Seeing Hillbarn Theater’s current production of “Clybourne Park” should be a priority for anyone who wants to think seriously about the role of race relations today and what that means: how it can affect friends, families, institutions and communities – especially those they don’t even have a clue that they are racist.

Playwright Bruce Norris’ smart, timely drama won two plum awards: the Pulitzer Prize for Drama in 2011 and the Tony Award for Best Play in 2012. Under the strong direction of Phaedra T. Boughton, Hillbarn’s production shows why it deserved that honor.

The play’s first and second acts are 50 years apart, showing how race relations have changed — and how they haven’t. Act 1 takes place in 1959 in an affluent Chicago neighborhood called Clybourne Park, while Act 2 takes place there in 2009.

In Act 1, a middle-aged white couple, the naive Bev (Mary Lou Torre) and her taciturn husband Russ (Ron Dritz) are packing their house in preparation for their move from Clybourne Park.

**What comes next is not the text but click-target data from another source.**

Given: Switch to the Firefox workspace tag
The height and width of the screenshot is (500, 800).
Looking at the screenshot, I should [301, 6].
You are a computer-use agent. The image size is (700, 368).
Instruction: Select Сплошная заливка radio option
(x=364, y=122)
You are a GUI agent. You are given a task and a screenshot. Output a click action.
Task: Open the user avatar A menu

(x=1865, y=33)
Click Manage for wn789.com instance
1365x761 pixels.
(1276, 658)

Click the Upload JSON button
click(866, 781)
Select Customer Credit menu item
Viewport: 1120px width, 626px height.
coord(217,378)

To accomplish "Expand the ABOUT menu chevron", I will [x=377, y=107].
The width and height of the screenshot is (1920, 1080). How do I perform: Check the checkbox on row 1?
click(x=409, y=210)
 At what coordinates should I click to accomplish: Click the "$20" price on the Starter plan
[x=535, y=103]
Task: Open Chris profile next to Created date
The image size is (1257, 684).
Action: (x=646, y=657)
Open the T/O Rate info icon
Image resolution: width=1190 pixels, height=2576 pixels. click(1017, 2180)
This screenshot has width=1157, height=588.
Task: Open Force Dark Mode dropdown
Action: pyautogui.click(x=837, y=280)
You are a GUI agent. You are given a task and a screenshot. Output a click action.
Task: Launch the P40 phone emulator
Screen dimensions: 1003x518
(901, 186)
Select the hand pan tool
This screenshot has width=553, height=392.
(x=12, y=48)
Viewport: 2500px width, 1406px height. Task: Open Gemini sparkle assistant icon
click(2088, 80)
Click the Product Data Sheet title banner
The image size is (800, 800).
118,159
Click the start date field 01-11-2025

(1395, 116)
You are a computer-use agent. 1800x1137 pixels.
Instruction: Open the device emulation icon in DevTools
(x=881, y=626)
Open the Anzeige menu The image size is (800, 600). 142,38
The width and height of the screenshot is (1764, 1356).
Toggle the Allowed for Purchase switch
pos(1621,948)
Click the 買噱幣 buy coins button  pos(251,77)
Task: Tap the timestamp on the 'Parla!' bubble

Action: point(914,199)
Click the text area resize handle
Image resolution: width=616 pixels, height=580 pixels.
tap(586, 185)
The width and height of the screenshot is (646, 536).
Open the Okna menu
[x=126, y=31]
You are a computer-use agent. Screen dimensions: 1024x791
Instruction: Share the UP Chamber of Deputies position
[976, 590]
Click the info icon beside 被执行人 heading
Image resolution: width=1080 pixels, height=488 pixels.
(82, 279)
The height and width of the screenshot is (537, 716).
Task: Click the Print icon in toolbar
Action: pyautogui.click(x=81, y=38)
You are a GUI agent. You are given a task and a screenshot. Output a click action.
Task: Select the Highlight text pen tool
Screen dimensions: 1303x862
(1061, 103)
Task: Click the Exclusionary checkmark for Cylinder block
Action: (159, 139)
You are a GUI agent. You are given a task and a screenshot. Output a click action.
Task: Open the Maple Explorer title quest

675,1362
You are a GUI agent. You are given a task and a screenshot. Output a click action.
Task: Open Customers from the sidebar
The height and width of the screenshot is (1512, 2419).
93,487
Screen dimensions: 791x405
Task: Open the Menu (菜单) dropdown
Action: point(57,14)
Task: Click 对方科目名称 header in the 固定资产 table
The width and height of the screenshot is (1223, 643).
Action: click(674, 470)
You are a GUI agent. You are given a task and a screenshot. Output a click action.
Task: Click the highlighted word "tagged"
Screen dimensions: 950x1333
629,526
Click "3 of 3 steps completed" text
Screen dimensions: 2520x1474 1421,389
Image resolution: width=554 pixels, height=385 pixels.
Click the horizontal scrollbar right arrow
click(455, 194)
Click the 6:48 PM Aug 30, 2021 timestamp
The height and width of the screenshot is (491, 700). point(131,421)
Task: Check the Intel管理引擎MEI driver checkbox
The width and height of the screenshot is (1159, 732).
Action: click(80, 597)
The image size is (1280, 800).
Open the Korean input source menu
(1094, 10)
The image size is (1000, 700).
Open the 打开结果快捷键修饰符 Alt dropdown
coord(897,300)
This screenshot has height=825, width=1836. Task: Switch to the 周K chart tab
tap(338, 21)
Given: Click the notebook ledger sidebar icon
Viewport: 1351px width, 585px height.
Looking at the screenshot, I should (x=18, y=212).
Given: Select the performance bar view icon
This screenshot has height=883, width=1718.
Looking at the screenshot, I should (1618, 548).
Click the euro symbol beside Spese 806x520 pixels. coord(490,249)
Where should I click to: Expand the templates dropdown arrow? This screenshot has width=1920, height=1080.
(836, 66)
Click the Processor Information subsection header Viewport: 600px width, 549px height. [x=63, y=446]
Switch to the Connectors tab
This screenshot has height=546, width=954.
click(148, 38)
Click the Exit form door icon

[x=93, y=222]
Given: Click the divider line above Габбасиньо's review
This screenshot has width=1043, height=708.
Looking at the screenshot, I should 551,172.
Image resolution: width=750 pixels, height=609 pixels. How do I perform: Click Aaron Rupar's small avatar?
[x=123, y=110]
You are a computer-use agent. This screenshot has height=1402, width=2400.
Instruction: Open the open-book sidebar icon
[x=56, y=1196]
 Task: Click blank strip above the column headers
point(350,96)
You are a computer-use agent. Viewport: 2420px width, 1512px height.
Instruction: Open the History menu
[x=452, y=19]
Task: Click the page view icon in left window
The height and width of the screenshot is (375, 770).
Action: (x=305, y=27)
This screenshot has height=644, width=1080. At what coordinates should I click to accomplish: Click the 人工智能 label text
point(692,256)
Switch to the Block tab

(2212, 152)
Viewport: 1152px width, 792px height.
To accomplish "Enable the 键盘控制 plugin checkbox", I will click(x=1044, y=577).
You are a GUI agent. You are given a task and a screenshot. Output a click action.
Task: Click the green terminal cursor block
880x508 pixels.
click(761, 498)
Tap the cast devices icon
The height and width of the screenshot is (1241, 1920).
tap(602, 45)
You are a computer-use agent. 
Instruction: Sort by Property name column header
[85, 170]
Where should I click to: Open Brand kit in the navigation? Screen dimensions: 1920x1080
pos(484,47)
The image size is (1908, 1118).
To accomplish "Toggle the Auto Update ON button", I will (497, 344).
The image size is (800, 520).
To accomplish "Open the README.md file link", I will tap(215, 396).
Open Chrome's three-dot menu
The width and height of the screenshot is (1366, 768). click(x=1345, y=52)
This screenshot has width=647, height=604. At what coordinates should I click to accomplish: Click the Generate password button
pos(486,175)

Although they love their home, they hope to make a fresh start elsewhere because their only child, Kenny, committed suicide in their home. Kenny, a veteran of the Korean War, returned from the war mentally unstable because he had to obey the orders of his senior officers to kill innocent men, women and children.

As the couple packs up, their friend Karl (a riveting Scott Reardon) tells them in a long, winding way that they have—apparently unknowingly—sold their house to a Negro family, not something right in that neighborhood at the time.

Act 2 is set in the same house, now in the midst of a remodel with new paint on some walls, a cool white brick fireplace on one side, and a modern front door. Clybourne Park is now an all-black neighborhood but is slowly undergoing gentrification. A white couple (Reardon and Caitlin Gjerdrum) wants to buy, raze and rebuild the house, but are forced to negotiate local regulations with a black couple (Anju Hyppolite and Ron Chapman) who represent the housing council. The encounter goes horribly wrong when Reardon’s character is prompted to tell a racist, homophobic joke.

It’s unclear why director Boughton decided to have the house renovated in Act 2, rather than having graffiti on the walls and random holes punched through the drywall as the playwright intended.

Furthermore, Eric Olson’s scenic design is nicely done, Pam Lampkin’s costumes are appropriate for the two different time frames, and Ed Hunter’s lighting and Jules Indelicato’s sound all work well.

As difficult as the subject is, it is as relevant today as it was when Norris wrote it. And it’s just as applicable to the San Francisco peninsula as it is to southern Chicago.

“Clybourne Park” runs Thursday through Saturday at 8pm and Sunday at 2pm through October 30 at Hillbarn Theater, 1285 E Hillsdale Blvd., Foster City. Tickets are $32-$60 at www.hillbarntheater.org or 650-349-6411, ext. 2.